*Description of the task:* The records below are split into lines. How many of those lines contain the string "will"? Reply with the number only.
[Start of section]
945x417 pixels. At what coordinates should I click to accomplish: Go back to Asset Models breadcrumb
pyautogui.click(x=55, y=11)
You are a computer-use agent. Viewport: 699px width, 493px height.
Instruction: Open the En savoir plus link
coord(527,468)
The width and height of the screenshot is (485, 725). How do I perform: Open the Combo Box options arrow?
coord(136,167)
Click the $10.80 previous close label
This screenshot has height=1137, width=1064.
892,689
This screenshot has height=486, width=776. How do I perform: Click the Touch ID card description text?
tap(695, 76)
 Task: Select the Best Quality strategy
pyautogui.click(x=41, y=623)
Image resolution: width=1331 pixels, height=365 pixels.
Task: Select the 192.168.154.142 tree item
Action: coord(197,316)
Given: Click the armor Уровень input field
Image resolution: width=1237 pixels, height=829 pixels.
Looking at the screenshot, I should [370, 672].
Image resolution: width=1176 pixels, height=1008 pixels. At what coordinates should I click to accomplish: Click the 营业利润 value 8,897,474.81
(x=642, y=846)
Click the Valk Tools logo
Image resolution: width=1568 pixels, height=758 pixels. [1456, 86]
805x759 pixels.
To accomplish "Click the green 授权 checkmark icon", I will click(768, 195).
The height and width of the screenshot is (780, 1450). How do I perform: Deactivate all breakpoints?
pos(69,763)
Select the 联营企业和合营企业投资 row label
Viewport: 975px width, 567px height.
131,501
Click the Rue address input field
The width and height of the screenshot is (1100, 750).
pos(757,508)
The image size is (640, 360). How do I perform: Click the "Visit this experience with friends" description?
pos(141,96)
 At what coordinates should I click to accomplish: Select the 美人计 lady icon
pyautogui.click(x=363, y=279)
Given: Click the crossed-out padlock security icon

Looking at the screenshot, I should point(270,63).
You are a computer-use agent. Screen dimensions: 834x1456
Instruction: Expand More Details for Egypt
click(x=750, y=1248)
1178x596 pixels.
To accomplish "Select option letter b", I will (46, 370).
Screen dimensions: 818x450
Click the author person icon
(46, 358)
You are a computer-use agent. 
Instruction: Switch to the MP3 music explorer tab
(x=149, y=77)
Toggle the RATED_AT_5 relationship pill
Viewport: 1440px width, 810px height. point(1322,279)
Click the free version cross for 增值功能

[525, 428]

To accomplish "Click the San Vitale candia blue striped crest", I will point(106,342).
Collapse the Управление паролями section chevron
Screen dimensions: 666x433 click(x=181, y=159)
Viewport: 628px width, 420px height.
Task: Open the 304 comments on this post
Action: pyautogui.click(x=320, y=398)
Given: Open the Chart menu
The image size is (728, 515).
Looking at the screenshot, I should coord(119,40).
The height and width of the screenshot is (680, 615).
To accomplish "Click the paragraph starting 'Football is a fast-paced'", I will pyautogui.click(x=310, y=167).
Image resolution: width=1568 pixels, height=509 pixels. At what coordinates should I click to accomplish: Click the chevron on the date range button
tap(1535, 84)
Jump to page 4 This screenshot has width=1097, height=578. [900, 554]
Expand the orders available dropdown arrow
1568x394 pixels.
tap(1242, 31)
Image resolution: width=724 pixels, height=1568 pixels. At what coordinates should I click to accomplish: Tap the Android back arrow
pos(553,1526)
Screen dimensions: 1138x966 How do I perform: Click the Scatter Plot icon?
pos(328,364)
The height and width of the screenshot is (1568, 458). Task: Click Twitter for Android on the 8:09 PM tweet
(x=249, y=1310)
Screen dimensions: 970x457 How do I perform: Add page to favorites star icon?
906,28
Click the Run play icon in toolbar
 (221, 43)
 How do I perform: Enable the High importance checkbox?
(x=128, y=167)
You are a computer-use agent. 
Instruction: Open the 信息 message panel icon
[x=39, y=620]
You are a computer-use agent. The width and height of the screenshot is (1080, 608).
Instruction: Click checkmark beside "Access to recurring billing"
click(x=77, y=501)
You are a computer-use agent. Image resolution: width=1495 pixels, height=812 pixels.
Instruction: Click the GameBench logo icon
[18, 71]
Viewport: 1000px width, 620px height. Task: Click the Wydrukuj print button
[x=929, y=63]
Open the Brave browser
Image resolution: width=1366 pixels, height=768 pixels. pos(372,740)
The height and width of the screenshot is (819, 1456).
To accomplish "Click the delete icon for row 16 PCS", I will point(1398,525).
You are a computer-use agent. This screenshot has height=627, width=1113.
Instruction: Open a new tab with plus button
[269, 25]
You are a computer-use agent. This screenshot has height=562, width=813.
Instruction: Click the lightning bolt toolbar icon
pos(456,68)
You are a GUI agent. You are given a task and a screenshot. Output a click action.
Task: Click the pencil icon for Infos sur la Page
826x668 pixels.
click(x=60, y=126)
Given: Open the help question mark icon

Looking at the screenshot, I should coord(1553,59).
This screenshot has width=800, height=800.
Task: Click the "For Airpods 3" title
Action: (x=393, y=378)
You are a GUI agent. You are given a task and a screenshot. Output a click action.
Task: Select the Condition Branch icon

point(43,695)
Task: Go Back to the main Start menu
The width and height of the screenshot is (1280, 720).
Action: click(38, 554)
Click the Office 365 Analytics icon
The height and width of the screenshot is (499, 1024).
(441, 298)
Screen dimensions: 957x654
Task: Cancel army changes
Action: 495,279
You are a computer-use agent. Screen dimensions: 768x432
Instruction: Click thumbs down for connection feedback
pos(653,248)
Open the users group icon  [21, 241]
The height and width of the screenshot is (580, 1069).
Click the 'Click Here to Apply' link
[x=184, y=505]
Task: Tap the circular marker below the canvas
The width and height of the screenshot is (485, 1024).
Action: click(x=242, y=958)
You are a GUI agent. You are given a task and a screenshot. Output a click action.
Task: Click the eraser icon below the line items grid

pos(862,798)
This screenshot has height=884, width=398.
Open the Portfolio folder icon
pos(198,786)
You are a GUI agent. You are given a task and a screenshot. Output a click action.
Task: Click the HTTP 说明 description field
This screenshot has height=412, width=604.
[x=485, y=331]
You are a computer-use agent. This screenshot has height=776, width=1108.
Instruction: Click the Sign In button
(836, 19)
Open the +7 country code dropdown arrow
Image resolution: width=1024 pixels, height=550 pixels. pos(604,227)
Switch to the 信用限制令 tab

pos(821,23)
[End of section]
*Solution to the problem:* 5